En effet, dans un entretien téléphonique accordé à nos confrères de l’AGP, Sylvain Mayabi Binet, secrétaire général de l’Onep révèle qu’ «avant le lancement de la grève, nous avons saisi les dirigeants du groupe Total, à qui nous avons adressé plusieurs courriers». Sans surprise, le français a choisi la même voie que sa filiale gabonaise celle du mutisme, «restant ainsi indifférents aux demandes des employés gabonais, dont elle voudrait se désengager», a-t-il poursuivi.  

Une réaction qui n’encourage pas Total Gabon à se plier aux revendications de ses travailleurs. Bien au contraire, elle pourrait être une des raisons pour lesquelles «la direction générale de Total Gabon joue au bandit», s’est insurgé Sylvain Mayabi Binet. En effet, les responsables ont appelé le syndicat à poursuivre les discussions pour une seule raison, «discuter uniquement du service minimum», non des demandes de ses salariés pourtant légales. À ce sujet, elle reste catégorique, elle ne veut rien entendre.

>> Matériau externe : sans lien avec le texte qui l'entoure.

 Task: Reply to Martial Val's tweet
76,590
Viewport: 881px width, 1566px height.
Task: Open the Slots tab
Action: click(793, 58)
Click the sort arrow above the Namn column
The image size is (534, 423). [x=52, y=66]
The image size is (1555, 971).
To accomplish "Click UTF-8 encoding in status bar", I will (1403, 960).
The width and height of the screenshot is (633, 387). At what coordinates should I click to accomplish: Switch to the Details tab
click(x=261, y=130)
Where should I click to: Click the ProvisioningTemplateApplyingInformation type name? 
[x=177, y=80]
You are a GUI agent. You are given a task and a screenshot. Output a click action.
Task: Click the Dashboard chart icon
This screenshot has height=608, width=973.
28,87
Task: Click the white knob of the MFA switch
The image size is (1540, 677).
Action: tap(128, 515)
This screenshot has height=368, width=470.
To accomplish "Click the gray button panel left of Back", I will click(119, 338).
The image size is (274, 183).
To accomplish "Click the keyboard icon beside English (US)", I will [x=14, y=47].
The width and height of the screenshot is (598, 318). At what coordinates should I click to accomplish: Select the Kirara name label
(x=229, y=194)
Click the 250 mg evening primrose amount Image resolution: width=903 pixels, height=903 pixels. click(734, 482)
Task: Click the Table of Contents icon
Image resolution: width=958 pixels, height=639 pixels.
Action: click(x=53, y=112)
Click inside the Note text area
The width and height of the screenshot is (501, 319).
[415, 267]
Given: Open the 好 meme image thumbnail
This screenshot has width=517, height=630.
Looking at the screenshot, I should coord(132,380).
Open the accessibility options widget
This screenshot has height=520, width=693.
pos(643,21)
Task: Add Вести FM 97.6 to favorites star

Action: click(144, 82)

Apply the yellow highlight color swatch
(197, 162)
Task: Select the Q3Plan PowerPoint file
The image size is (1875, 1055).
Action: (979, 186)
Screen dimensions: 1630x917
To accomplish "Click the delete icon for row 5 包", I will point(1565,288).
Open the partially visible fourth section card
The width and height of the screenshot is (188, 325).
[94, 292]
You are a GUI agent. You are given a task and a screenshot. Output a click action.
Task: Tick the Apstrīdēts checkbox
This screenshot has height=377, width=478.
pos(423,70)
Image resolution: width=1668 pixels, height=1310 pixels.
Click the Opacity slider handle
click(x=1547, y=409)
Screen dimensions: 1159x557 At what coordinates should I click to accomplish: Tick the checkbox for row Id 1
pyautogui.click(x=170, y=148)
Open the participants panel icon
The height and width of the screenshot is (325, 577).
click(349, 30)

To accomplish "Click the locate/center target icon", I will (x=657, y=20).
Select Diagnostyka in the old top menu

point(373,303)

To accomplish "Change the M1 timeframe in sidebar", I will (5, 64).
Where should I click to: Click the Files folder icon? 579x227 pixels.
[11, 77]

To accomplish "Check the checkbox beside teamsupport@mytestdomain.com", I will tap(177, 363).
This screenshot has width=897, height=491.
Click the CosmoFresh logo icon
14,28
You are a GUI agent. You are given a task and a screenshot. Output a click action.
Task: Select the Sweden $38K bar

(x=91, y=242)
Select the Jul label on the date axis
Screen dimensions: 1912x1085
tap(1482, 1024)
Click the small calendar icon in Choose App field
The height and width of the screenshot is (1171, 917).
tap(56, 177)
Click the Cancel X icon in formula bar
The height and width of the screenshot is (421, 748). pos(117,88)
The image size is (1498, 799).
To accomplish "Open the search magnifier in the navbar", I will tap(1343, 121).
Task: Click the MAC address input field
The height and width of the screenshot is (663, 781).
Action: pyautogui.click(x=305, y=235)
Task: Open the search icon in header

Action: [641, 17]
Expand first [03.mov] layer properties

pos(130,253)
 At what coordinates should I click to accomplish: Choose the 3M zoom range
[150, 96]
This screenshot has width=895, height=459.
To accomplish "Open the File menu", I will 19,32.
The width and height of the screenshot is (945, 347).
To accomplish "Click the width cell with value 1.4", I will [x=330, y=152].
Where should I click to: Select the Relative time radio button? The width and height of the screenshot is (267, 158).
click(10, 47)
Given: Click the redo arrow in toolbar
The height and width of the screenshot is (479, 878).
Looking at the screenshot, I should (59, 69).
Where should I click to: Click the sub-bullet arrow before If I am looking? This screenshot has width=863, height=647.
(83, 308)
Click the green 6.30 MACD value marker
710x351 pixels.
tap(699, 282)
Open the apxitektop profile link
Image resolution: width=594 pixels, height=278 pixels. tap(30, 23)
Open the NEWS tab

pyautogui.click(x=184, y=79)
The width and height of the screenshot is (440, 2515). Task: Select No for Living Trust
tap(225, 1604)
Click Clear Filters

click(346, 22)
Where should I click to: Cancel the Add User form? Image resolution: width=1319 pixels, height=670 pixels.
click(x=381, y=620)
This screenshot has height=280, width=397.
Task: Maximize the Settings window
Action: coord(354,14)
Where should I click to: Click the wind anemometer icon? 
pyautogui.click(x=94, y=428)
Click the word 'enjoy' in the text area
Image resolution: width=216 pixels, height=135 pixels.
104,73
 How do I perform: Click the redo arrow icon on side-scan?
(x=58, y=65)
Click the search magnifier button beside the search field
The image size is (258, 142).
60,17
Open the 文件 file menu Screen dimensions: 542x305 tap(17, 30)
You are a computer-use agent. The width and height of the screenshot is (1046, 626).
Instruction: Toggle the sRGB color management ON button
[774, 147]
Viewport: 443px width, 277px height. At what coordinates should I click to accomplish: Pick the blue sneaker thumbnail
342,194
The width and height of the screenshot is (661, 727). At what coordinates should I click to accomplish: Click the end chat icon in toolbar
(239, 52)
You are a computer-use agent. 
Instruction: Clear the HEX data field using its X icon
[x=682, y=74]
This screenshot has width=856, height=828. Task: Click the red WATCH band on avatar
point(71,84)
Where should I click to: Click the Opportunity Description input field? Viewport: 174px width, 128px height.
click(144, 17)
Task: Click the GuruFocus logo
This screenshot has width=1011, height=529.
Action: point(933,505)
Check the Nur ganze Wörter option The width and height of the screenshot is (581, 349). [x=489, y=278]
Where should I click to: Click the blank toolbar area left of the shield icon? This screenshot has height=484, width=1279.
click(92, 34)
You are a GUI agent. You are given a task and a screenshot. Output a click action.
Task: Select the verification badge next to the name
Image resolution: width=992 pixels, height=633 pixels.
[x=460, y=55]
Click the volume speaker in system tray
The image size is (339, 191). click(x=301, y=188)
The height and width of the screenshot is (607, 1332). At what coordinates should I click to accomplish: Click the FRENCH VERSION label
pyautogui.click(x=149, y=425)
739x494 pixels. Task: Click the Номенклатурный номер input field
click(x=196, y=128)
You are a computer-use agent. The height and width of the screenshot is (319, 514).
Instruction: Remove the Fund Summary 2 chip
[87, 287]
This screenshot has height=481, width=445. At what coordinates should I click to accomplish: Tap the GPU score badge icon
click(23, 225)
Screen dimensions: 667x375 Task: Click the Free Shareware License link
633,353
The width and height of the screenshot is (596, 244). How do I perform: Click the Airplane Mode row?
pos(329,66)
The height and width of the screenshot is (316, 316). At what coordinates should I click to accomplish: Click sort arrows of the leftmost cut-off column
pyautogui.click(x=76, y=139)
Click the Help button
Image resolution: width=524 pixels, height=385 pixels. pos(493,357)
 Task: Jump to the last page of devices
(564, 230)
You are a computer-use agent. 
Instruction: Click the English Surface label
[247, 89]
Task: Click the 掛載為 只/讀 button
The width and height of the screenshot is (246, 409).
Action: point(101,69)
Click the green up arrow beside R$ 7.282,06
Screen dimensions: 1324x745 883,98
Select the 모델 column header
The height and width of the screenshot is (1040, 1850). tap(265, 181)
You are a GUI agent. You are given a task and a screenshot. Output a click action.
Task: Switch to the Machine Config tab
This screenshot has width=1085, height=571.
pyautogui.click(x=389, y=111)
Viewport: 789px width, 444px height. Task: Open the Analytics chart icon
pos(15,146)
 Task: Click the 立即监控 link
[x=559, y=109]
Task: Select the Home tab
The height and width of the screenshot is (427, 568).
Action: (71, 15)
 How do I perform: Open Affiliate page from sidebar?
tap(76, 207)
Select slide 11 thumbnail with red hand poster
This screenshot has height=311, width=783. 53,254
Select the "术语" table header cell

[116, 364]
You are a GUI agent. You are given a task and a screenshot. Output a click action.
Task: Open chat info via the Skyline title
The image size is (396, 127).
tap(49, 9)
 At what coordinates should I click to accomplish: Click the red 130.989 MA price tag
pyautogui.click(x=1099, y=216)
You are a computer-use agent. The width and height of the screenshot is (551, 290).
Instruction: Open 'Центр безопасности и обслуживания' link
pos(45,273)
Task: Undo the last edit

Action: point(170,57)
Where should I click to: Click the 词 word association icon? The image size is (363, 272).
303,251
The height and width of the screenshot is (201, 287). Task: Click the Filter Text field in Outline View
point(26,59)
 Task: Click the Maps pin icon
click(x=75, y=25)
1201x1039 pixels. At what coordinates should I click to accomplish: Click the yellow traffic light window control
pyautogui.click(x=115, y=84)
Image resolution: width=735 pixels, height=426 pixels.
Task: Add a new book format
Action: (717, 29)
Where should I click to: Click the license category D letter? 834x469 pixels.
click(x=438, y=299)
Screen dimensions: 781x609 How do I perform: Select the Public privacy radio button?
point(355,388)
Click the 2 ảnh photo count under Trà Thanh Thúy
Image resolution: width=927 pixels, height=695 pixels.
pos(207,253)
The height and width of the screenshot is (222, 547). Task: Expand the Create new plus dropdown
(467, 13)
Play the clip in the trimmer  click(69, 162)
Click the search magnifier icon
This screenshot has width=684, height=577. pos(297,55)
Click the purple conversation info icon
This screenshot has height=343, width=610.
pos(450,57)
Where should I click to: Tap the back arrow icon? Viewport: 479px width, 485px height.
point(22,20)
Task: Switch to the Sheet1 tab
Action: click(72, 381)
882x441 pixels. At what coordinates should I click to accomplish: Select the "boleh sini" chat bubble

Pour autant, l’Onep ne se laisse pas aller au découragement. Si elle menace de durcir son mouvement, à l’issue des deux semaines de grève, dans la mesure où rien n’aurait été fait jusque-là, elle espère tout de même «attirer  l’attention du gouvernement et de l’employeur sur les conséquences encourues», a-t-il conclu.

Pour rappel, les employés de Total Gabon revendiquent l’amélioration de leurs conditions de vie, notamment pour ce qui est du versement de l’indemnité d’incitation, le plan de départ négocié, l’évolution de carrière et la réduction du taux d’employés expatriés entre autres.